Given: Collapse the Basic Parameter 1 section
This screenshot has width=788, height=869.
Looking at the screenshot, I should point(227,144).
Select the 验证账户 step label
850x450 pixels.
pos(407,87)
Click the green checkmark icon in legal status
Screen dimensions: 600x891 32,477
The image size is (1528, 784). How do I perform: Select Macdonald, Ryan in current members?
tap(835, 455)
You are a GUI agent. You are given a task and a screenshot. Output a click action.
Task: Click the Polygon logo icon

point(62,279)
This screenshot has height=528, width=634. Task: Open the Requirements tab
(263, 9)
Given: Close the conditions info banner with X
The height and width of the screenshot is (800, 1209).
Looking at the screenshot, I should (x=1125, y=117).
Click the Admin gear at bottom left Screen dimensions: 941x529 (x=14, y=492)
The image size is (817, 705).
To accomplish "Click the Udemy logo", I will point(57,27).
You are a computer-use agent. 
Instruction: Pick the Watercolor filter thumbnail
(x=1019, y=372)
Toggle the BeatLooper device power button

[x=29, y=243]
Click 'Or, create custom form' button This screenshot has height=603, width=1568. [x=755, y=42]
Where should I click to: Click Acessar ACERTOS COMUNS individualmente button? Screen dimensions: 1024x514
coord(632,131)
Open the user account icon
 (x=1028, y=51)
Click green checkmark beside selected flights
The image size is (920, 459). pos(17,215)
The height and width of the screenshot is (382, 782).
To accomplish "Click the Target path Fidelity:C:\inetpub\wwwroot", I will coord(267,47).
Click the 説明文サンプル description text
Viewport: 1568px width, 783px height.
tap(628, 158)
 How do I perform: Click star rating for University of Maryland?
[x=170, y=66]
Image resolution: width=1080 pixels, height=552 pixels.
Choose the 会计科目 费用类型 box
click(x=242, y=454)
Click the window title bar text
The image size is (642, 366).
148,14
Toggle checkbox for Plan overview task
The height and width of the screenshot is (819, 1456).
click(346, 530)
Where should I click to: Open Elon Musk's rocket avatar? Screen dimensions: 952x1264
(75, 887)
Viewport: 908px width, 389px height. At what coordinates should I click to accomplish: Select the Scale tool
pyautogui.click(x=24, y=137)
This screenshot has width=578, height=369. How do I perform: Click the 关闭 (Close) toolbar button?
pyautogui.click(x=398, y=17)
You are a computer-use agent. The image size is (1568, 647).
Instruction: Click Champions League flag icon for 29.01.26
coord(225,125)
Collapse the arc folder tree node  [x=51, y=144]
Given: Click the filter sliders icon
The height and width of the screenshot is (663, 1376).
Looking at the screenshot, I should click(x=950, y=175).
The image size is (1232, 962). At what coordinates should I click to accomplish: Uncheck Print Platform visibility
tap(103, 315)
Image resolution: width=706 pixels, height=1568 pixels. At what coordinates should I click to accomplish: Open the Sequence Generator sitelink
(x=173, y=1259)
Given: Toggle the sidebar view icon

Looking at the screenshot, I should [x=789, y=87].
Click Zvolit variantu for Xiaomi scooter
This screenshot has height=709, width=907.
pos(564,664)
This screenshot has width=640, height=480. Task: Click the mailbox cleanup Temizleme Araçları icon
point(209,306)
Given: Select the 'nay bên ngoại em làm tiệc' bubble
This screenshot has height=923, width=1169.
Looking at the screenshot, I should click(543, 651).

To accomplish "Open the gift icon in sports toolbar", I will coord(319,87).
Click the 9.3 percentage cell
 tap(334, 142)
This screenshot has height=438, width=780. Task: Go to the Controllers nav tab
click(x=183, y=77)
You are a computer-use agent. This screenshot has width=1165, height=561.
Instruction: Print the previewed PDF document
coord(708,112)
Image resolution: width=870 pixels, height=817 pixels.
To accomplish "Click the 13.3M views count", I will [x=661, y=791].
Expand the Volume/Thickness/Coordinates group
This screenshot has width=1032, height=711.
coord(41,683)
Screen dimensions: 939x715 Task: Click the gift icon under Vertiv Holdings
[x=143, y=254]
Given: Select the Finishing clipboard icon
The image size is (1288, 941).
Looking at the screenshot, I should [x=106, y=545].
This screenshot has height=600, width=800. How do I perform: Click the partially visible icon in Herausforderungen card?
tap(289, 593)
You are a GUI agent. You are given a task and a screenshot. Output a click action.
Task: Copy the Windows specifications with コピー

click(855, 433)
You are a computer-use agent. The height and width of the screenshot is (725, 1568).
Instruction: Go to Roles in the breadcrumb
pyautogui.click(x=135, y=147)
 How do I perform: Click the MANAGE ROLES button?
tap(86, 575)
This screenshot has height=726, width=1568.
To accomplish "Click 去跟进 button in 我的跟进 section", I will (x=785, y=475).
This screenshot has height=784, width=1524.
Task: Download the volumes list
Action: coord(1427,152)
————————
PROBLEM TO WORK ON
Wherever a line of the data holds "Collapse", copy that line.

FINAL ANSWER
Given: Collapse the Basic Parameter 1 section
Collapse the arc folder tree node  [x=51, y=144]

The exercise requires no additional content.